• _Document segment_
Before the devastating Williams Fire of September 2002, the first couple miles of the trip to Potato Mountain was a sylvan delight. But the roaring inferno ravaged through the foothills above Glendora, San Dimas, and Claremont charring 37,000 acres of beautiful chaparral-covered hillsides and shady riparian canyons. The fire baked Potato Mountain. But life is returning and time is softening the devastated terrain.

Pototo Mt.
Looking north from Potato Mt. toward Mt. Baldy (left), Ontario Peak, and Cucamonga Peak, covered with fresh snow. Two hikers and a dog come up the trail.
At 3422 feet, Potato Mountain stands guard over the western slopes of the mouth of San Antonio Canyon above Claremont. On a clear day, you are rewarded with great summit views of the suburban sprawl of Pomona Valley and beyond to the ocean. But you don't want to taste this potato on hot summer day unless you want to be French-fried. The last mile climbs steeply under the baking sun. The first mile and a half traveling up Evey Canyon still offers some woodsy experience even though it was badly burned.

Access Permit:

In the 1920s, Evey Canyon was purchased by Herman Garner, who sought to save the pristine environment from development. After his death in 1983, the land was deeded to Pomona College (one of the Claremont Colleges) Department of Biology with the condition that it be left in a natural state. Today, the Herman Garner Biological Preserve is used by the college for field research and as an outdoor classroom. A permit is required for entry into Evey Canyon. You may obtain this permit for free by calling the college at 909-607-2993. They will mail you the permit (in duplicate) and you are required to return a copy to them. The hiker, biker or jogger agrees that he or she "will not deposit any litter, nor use any fire, including smoking; nor discharge any firearm, nor allow any dog to run off a leash; nor harm or collect any wild animal or plant, nor collect any rock, log or other inanimate object without prior permission." With the permit you will receive a photo-copied map and a hike description adapted from Hike Los Angeles, Vol II, by Dennis Gagnon. The permit is valid through December 31 of that year.

Season: November - May

Potato Mountain is best visited in the winter or early spring. I found it to be a most pleasant hike on a cool but sunny late February morning. Clear skies afforded grand views. No flowers were in bloom but the snow on Mt. Baldy and Cucamonga Peak was glistening. Frankly, this would be a dreadful hike on a hot summer day: smog, haze, heat, blistering sun, brown hillsides. If you go in the summer, try daybreak or early evening.

Getting to the Trailhead:

From the new I-210 Freeway extension, exit Baseline Road in Claremont. Go west on Baseline and turn right (north) onto Padua Avenue. In 1.7 miles turn right onto Mt. Baldy Road (stop sign). After 1.5 miles (about 0.3 miles past San Antonio Dam) you'll see roadside turnouts on your left and right. The hike begins on your left (west) at the locked vehicle gate.

• _Provided information_
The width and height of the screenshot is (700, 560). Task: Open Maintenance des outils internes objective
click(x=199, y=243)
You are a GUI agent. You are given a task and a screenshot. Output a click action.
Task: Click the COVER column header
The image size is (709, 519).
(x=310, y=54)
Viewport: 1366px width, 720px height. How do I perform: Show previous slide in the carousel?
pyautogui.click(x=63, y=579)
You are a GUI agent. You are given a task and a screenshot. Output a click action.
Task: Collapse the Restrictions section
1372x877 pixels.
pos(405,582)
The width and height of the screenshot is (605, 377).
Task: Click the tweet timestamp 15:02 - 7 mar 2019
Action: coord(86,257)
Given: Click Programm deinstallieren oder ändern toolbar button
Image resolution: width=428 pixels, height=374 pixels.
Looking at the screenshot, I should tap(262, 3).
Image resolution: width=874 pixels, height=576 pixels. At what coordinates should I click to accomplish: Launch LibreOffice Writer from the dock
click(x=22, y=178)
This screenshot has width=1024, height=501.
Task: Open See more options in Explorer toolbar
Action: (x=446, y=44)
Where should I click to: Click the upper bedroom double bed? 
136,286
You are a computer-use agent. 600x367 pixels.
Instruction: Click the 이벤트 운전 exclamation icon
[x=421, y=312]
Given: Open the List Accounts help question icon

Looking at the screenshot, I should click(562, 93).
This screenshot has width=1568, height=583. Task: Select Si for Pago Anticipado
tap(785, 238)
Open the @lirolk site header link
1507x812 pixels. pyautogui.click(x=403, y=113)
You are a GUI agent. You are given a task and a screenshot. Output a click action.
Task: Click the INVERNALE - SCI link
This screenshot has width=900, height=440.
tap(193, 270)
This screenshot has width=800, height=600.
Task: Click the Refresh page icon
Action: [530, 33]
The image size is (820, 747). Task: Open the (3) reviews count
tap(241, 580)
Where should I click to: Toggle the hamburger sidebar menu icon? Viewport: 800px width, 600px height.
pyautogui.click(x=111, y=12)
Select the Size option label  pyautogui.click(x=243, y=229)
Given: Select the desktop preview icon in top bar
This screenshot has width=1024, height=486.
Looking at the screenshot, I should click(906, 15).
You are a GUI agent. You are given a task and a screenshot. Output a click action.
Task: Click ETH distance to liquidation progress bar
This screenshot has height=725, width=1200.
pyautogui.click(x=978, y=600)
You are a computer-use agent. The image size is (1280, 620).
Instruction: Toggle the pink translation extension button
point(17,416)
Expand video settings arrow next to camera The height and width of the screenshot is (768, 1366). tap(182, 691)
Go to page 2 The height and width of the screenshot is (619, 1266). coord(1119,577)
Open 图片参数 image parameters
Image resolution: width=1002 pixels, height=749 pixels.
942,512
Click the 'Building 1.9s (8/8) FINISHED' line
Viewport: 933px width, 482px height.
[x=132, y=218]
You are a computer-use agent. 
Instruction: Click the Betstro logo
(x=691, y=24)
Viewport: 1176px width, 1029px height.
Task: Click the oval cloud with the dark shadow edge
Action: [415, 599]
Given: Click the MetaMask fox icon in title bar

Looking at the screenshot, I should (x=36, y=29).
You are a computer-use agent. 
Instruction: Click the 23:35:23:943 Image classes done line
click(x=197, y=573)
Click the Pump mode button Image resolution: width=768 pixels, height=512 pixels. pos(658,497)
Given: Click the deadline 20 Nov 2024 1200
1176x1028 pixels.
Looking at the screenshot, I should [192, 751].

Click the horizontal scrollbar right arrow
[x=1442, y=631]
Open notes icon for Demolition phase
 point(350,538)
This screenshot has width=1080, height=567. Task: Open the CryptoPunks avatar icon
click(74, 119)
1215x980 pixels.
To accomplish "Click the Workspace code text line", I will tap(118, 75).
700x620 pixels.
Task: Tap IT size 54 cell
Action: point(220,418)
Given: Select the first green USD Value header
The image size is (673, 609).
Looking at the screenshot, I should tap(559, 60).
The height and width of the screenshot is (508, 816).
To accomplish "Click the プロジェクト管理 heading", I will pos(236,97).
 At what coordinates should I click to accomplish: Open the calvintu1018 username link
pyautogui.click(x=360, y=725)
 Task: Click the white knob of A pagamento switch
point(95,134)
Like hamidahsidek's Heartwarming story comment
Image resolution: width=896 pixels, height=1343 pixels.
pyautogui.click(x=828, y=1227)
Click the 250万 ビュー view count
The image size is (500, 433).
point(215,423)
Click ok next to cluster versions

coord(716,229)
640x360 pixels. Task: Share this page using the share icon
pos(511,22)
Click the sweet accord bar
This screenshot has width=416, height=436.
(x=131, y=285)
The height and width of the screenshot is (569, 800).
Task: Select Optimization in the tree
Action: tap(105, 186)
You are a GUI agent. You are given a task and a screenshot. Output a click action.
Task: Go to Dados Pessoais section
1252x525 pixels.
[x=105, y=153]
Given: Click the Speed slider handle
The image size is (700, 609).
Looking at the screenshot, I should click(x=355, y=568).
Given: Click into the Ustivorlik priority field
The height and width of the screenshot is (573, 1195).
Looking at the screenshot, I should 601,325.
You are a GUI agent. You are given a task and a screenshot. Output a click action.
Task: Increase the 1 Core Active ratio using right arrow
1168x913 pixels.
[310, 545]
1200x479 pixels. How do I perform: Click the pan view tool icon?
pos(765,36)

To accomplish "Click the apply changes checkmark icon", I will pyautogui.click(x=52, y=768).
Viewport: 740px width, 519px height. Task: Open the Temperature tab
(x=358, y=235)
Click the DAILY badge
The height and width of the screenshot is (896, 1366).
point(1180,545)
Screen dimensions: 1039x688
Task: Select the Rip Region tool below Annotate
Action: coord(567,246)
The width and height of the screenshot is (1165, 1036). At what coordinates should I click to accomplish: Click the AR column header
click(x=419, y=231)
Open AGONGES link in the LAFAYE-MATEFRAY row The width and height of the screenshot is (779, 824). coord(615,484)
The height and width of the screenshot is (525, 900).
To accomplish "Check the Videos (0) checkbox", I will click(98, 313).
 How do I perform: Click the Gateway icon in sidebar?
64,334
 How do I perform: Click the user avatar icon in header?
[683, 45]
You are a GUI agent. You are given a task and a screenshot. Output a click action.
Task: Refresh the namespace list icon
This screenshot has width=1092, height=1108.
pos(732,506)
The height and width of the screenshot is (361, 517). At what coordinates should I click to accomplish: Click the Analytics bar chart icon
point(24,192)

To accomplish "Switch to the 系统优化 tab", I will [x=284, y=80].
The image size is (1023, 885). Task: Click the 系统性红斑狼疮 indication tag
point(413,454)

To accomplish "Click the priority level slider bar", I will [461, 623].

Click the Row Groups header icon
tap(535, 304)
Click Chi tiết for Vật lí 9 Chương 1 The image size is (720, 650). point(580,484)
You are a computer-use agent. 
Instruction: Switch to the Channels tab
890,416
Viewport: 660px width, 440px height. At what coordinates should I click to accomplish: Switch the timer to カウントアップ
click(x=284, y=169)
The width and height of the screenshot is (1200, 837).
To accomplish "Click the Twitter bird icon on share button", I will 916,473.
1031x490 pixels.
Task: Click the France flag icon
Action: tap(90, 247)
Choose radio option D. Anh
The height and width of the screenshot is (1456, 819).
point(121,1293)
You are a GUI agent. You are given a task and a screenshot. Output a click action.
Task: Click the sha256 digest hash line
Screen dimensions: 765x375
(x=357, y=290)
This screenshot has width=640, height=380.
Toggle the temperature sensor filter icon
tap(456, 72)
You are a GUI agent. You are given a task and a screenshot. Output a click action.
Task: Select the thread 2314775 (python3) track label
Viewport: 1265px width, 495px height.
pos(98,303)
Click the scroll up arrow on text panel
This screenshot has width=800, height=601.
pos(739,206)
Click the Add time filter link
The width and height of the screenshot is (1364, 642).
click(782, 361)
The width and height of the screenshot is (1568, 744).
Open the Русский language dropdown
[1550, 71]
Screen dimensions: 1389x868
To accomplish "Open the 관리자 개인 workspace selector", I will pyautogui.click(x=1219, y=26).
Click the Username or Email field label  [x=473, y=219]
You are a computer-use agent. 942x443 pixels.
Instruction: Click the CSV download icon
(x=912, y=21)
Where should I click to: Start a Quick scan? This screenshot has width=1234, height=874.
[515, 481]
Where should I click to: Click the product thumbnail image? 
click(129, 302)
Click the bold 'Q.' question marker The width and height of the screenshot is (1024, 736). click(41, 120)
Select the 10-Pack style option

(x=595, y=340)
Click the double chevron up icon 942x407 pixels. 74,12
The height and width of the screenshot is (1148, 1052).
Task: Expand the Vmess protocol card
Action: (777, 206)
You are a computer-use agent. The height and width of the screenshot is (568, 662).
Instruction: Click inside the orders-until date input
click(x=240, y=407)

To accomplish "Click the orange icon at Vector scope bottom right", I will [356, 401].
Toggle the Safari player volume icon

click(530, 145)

• _Your goal_
Write the next part of the Potato Mountain hike description, picking up after its final sentence about the locked vehicle gate.

• _Task response_
From the I-10 Freeway, exit on Indian Hill Blvd in Claremont. Head north to Foothill Blvd and turn right. Turn left on Mills Avenue. In a couple miles it veers right to become Mount Baldy Road. After the stop sign at Padua Avenue, continue 1.5 miles (about 0.3 miles past San Antonio Dam) you'll see roadside turnouts on your left and right. The hike begins on your left (west) at the locked vehicle gate.

Since you are just outside the forest boundary, no National Forest Adventure Pass is needed.

Trail Description:

Walk past the locked vehicle gate and follow the wide fire road as it begins a brief descent to the right into Evey Canyon. The road then turns west with the canyon and follows along the south slope above the creek. On my visit in late February, the stream gurgled and danced its way down the canyon, providing a pleasant soundtrack for our trek. The mature, stately alders that had once lined the water course are now nothing but dead trunks. Most of the oaks that had provided such a lush canopy of shade were burned by the fire, but many weren't killed and new life is springing from the blackened branches. View before and after image. The road-cut yields some interesting visual display in the rock.

Dan on Pototo Mt.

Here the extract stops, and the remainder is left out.